Stored data:
——————————

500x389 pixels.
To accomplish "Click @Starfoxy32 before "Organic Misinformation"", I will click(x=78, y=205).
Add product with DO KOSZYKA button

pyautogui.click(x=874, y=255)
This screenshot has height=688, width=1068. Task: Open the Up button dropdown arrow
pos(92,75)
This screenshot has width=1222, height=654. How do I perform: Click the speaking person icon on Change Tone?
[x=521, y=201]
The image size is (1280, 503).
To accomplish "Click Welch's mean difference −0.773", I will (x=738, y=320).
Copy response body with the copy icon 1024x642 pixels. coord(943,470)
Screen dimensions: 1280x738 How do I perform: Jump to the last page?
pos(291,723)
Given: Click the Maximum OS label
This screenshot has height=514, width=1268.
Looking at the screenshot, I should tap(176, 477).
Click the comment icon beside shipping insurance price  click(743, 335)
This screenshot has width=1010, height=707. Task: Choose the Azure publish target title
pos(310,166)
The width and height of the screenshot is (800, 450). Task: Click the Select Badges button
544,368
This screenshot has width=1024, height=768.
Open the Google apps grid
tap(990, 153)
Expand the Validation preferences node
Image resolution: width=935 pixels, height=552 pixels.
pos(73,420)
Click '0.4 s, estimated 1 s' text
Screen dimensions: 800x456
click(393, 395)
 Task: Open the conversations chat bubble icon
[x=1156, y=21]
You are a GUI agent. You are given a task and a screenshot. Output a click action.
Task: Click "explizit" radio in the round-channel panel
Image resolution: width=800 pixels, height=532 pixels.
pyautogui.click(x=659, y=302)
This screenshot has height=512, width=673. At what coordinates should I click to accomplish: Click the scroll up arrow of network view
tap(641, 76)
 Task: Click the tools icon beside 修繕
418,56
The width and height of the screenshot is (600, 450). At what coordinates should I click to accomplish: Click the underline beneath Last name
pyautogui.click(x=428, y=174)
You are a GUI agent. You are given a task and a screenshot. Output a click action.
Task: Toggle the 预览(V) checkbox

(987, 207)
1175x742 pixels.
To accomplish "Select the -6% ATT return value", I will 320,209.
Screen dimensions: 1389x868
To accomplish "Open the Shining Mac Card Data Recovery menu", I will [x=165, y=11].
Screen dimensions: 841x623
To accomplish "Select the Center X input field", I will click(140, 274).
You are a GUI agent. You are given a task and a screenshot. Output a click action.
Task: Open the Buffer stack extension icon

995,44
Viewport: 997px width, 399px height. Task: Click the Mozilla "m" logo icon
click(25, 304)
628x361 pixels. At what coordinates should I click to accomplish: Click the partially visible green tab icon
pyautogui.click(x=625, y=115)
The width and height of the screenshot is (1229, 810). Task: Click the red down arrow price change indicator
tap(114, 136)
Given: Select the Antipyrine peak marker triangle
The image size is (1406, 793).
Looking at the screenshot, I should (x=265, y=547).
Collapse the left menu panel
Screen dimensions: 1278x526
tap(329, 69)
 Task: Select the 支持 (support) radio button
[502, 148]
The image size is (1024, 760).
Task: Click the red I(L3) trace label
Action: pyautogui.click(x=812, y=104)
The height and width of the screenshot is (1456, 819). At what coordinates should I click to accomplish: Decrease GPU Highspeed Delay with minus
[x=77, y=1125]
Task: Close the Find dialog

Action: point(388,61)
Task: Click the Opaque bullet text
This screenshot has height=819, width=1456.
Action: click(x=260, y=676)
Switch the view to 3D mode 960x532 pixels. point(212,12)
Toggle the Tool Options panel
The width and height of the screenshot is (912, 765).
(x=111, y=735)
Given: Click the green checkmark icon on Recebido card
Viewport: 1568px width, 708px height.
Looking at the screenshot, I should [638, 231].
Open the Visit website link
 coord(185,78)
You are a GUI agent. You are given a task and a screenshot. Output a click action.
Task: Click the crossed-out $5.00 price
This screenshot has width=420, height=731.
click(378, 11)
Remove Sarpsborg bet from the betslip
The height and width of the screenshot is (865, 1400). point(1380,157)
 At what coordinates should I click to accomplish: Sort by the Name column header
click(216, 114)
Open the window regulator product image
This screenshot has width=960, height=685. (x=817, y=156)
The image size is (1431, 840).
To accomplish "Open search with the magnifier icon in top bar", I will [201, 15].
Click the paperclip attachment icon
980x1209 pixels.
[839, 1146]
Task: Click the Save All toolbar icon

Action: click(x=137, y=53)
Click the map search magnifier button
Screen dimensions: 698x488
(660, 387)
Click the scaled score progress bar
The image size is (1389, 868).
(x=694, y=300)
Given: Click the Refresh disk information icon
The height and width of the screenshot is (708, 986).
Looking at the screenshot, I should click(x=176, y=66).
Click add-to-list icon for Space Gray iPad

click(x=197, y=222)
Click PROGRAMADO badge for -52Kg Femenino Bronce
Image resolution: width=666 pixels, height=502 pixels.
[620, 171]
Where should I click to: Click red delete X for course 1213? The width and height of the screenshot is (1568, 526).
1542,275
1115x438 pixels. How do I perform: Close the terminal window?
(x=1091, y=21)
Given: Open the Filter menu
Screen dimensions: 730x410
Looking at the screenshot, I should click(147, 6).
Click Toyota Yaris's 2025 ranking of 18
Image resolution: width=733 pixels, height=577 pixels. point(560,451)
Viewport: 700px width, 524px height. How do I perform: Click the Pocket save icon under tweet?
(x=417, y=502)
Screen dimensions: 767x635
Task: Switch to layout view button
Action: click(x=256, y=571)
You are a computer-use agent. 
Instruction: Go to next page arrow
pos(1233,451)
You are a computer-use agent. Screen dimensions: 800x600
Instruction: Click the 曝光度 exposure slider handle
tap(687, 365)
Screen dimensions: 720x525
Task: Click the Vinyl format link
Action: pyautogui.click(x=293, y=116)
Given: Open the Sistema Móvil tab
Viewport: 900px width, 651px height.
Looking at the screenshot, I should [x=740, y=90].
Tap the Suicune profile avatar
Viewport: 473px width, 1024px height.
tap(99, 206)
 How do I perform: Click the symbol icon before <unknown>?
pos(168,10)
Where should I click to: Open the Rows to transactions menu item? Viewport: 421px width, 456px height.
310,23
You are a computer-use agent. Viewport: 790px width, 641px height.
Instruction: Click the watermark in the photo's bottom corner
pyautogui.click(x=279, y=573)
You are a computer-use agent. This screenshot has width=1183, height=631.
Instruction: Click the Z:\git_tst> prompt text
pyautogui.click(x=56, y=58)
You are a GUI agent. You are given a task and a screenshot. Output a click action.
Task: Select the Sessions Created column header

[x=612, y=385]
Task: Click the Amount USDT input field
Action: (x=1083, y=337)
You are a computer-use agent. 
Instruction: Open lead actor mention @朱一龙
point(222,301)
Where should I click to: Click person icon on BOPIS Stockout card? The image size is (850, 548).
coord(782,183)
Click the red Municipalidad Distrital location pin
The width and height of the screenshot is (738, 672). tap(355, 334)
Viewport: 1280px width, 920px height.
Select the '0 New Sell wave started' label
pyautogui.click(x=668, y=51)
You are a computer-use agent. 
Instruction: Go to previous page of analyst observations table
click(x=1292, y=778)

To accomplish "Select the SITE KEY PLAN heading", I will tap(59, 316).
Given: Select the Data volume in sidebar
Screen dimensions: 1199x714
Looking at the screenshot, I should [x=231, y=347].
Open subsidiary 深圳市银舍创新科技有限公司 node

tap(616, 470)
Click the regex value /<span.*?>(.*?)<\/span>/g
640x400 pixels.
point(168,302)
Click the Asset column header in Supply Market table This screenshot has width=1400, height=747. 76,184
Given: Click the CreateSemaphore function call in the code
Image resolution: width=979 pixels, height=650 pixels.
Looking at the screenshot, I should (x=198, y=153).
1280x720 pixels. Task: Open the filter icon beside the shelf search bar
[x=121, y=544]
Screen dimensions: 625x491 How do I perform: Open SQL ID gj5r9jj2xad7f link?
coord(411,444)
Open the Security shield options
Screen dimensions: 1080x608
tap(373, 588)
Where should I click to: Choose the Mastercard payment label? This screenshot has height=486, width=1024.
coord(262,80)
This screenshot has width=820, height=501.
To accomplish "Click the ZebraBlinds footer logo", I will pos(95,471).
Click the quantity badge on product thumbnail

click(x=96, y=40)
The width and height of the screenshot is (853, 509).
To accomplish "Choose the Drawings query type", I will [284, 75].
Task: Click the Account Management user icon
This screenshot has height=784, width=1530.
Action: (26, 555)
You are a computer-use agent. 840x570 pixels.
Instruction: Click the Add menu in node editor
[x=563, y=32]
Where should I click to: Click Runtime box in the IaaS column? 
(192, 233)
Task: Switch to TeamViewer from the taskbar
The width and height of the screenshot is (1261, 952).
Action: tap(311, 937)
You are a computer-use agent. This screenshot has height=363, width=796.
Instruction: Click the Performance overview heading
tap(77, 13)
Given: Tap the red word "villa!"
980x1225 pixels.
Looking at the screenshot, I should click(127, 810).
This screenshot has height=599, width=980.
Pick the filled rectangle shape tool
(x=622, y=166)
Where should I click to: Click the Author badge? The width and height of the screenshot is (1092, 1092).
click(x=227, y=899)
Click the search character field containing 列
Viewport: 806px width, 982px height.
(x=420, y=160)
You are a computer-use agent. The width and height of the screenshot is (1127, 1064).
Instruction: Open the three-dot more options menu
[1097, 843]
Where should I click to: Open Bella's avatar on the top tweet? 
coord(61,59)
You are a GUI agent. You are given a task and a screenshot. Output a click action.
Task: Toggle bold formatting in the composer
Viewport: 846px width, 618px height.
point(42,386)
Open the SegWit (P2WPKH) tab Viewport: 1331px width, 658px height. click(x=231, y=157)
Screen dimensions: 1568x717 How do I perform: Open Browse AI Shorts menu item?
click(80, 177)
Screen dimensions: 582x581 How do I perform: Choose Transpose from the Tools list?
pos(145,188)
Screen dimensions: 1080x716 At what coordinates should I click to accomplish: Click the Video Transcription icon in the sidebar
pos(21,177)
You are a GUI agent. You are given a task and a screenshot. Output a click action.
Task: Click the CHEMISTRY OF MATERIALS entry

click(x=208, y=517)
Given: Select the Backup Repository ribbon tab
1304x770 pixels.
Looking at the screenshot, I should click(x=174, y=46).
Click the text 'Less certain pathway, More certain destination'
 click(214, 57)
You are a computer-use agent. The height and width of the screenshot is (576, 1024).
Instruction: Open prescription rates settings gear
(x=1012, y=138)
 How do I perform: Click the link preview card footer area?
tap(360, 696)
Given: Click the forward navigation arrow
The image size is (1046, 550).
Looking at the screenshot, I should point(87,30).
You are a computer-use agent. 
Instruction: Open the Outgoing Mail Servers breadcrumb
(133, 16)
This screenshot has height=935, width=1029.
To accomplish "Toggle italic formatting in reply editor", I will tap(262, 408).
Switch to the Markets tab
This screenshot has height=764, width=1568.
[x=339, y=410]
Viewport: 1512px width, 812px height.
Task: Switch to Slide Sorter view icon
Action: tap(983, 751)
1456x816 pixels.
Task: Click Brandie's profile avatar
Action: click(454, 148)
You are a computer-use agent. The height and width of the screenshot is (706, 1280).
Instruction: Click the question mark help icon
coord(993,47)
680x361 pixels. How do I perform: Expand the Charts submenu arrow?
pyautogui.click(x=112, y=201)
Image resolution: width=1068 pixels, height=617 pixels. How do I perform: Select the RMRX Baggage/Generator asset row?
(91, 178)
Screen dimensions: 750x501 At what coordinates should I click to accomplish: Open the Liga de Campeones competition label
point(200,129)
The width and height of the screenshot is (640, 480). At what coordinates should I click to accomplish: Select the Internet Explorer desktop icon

——————————

-- EXERCISE --
Find the lines in the records that contain the word "value", then copy every one of them.

-- EXPECTED ANSWER --
To accomplish "Select the -6% ATT return value", I will 320,209.
Click the regex value /<span.*?>(.*?)<\/span>/g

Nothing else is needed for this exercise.